Aim of the task:
Take each line of the material that includes "from" and copy it.

*** Opening Provided records ***

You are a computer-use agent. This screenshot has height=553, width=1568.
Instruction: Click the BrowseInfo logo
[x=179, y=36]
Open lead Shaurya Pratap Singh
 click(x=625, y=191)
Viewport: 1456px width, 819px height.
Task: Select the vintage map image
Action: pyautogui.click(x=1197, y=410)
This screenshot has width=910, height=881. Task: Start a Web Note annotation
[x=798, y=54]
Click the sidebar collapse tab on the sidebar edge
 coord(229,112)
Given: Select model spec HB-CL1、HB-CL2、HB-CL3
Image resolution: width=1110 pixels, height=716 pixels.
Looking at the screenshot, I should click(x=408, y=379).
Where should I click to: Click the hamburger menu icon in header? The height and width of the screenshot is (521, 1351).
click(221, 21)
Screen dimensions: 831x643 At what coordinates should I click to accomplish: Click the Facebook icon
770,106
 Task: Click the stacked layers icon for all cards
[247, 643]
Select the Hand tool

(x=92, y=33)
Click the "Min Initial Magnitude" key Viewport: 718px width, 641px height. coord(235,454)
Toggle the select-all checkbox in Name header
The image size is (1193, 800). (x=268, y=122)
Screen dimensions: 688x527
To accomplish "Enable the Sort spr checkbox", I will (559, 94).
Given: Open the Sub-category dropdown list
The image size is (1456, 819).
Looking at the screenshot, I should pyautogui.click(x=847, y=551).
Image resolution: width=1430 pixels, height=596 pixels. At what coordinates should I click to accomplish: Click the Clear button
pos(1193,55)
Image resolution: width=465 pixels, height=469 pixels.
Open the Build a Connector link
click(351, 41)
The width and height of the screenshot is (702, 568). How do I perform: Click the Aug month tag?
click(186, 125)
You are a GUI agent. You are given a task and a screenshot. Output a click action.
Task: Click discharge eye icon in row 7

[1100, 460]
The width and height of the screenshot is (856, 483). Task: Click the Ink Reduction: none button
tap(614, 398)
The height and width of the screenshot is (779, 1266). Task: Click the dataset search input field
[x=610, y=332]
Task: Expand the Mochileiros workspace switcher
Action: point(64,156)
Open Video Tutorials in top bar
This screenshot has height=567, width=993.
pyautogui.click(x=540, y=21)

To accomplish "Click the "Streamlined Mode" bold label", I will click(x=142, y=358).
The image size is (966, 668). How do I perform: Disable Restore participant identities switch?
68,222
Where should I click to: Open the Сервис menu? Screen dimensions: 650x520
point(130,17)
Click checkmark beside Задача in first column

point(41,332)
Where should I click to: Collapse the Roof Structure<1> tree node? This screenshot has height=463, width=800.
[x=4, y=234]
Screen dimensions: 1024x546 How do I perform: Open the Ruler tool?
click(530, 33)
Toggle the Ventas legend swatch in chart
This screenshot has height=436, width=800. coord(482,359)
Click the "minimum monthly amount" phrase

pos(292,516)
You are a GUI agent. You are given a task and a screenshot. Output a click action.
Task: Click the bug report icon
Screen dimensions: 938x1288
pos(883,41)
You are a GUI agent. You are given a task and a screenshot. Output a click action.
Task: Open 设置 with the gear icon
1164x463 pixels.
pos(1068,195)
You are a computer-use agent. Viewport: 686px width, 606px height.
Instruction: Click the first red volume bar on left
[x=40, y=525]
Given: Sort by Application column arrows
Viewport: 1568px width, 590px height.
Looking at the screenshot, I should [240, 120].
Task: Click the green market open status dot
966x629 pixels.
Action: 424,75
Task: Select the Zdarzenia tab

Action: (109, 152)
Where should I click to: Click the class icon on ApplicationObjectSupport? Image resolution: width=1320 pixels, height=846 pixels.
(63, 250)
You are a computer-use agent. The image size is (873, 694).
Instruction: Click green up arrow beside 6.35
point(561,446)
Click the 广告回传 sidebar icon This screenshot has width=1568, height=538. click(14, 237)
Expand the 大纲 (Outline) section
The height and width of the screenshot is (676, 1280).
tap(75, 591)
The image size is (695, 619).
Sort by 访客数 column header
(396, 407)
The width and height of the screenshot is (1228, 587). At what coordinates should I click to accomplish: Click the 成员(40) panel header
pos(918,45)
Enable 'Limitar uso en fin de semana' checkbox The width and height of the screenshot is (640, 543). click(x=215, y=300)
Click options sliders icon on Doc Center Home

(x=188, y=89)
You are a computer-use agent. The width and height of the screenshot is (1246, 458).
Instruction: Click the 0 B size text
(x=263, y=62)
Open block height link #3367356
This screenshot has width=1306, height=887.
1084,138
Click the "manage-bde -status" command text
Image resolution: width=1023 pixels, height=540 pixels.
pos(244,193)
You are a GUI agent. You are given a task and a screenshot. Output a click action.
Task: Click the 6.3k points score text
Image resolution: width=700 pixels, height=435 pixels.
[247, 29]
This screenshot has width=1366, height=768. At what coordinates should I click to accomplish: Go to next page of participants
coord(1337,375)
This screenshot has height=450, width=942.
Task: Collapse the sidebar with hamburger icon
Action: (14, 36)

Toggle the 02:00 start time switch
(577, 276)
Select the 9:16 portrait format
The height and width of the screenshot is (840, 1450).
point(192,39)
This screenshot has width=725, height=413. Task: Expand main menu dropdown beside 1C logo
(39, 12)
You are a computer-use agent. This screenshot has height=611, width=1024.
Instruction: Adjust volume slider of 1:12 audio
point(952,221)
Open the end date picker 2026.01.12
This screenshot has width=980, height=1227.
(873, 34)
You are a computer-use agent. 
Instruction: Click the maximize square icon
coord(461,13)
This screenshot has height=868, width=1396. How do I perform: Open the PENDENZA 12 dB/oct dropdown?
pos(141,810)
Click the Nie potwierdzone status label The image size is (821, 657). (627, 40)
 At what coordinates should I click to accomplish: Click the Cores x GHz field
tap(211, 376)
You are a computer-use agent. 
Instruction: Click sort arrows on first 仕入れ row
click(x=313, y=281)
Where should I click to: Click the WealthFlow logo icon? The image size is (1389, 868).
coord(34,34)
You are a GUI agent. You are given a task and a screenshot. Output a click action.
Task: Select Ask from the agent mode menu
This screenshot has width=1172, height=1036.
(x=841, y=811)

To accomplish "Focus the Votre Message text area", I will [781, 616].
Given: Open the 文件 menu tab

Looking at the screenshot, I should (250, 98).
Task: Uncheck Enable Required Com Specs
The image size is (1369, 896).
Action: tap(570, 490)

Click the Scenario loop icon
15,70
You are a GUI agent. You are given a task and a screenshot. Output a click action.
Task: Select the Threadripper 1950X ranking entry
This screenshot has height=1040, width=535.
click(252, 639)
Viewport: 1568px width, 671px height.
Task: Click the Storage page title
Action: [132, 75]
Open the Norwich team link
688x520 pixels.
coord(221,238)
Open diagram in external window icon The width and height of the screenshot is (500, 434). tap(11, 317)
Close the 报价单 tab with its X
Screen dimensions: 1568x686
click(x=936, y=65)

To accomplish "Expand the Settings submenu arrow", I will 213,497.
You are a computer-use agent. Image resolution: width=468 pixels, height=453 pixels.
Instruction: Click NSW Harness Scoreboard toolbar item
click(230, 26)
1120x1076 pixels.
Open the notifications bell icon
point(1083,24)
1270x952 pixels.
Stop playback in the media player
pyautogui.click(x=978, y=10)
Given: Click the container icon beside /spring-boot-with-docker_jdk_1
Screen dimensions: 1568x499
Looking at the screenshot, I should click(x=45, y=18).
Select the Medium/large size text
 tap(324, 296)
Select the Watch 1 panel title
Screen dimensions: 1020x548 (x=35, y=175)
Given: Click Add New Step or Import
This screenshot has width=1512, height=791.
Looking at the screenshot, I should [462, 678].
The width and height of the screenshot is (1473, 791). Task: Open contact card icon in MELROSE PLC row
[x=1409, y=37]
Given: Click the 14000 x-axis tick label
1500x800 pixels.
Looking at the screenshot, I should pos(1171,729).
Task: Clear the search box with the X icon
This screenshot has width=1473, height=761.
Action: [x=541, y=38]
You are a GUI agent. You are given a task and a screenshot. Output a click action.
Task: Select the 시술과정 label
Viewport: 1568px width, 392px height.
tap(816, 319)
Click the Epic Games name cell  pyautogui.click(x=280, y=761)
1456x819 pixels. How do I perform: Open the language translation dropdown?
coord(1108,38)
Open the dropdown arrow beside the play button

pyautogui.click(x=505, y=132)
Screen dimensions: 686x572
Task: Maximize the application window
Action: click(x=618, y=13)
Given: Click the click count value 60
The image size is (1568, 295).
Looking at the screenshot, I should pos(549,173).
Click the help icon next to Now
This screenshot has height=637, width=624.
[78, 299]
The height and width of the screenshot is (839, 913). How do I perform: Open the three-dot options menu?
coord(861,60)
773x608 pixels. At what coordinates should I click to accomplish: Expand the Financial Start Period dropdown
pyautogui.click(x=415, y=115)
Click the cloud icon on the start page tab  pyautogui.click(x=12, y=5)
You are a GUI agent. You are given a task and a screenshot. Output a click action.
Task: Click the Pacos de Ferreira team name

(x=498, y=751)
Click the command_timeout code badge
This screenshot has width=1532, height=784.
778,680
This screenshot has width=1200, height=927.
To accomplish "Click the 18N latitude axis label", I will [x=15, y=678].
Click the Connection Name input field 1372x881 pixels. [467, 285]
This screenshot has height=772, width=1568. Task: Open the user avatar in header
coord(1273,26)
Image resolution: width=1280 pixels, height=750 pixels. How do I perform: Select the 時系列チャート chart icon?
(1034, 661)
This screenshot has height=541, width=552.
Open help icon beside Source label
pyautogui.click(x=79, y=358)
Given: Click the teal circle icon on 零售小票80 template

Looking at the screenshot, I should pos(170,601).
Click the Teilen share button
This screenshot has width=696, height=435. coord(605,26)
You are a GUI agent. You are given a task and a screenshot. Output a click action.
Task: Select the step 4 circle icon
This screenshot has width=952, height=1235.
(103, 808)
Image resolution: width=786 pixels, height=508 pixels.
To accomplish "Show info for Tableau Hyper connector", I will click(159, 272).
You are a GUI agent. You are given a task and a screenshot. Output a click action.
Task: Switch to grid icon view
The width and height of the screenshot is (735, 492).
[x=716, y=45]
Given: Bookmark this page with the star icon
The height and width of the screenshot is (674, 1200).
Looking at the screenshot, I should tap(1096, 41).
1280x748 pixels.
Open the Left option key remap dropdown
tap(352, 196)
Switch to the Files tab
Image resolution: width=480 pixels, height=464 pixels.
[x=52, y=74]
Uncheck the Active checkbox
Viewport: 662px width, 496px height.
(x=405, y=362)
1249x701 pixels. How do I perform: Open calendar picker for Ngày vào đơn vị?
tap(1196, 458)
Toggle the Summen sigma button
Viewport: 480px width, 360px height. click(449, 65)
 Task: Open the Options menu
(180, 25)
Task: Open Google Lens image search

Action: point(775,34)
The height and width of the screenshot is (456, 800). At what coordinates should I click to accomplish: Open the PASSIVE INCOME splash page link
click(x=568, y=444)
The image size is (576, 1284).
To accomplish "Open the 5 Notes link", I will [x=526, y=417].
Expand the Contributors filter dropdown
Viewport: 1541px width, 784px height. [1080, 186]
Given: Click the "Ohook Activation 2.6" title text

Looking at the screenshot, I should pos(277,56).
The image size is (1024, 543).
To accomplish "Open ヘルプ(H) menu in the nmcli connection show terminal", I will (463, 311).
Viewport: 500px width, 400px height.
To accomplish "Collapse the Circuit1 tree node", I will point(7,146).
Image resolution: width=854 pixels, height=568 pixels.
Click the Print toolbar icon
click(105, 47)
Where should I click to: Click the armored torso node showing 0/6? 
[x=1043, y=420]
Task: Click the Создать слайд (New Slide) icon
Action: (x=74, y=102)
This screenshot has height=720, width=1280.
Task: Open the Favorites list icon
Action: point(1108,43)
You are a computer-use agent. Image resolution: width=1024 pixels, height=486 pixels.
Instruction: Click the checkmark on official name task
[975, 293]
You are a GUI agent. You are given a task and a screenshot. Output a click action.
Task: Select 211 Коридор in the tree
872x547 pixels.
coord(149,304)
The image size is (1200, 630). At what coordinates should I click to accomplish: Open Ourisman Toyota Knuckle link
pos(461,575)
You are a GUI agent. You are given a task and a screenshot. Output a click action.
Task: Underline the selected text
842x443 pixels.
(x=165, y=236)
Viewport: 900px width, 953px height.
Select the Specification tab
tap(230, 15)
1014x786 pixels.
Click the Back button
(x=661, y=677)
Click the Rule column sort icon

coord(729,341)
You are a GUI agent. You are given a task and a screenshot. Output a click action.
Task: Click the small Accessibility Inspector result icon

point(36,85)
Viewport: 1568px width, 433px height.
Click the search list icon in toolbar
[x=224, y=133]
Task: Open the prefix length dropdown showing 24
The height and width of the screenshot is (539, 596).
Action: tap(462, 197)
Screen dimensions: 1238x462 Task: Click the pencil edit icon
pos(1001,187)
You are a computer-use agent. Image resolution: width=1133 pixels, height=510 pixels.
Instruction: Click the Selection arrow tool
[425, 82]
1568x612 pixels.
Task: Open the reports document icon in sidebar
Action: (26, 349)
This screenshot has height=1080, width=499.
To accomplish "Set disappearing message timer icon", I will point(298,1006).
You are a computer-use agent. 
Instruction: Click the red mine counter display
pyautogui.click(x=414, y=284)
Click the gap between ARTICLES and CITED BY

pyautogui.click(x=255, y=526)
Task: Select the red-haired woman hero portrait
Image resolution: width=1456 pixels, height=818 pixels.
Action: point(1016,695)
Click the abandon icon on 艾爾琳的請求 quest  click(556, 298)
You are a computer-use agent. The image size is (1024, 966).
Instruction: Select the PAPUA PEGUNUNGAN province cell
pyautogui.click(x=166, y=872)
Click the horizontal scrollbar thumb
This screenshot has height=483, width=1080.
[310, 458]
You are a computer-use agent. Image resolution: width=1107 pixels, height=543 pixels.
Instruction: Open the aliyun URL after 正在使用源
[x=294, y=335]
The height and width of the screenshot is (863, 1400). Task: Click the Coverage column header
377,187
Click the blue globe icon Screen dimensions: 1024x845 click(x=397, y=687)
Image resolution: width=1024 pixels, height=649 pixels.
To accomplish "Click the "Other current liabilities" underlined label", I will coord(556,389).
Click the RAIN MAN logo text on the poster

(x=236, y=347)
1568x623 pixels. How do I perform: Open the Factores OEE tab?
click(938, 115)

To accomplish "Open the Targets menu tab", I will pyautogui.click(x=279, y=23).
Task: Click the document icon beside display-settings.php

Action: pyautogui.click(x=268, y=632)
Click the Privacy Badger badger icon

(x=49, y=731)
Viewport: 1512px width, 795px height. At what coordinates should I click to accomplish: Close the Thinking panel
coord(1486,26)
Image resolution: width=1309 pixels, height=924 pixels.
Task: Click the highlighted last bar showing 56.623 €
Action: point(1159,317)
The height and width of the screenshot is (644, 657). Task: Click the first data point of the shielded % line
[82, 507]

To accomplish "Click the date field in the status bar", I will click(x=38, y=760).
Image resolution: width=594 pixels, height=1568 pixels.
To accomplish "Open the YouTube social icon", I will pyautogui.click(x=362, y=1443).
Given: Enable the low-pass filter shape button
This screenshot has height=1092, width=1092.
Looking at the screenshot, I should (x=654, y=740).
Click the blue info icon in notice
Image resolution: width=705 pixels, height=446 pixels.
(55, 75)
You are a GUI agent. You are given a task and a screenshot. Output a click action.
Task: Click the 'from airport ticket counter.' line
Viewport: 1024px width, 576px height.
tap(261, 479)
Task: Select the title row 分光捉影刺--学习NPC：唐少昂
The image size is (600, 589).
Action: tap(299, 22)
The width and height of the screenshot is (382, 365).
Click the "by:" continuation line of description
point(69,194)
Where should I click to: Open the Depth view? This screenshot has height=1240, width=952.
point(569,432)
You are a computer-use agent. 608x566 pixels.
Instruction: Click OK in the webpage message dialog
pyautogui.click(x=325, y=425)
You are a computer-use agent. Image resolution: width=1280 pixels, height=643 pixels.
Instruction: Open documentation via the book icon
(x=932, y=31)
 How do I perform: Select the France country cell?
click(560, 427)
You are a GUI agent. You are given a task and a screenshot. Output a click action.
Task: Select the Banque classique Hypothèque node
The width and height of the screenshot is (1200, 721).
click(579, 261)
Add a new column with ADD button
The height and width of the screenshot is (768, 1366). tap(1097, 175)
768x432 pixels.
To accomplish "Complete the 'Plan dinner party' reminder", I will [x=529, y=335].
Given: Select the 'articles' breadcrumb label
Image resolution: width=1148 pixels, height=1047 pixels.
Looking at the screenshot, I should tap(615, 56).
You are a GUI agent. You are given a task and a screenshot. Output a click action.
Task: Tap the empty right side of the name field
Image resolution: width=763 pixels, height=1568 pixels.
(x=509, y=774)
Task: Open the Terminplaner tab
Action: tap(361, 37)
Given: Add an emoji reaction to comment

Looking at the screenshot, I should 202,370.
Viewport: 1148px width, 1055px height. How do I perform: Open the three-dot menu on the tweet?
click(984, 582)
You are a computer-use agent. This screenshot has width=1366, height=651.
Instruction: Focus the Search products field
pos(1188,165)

*** Closing Provided records ***

Output:
Task: Select Ask from the agent mode menu
Task: Click the 'from airport ticket counter.' line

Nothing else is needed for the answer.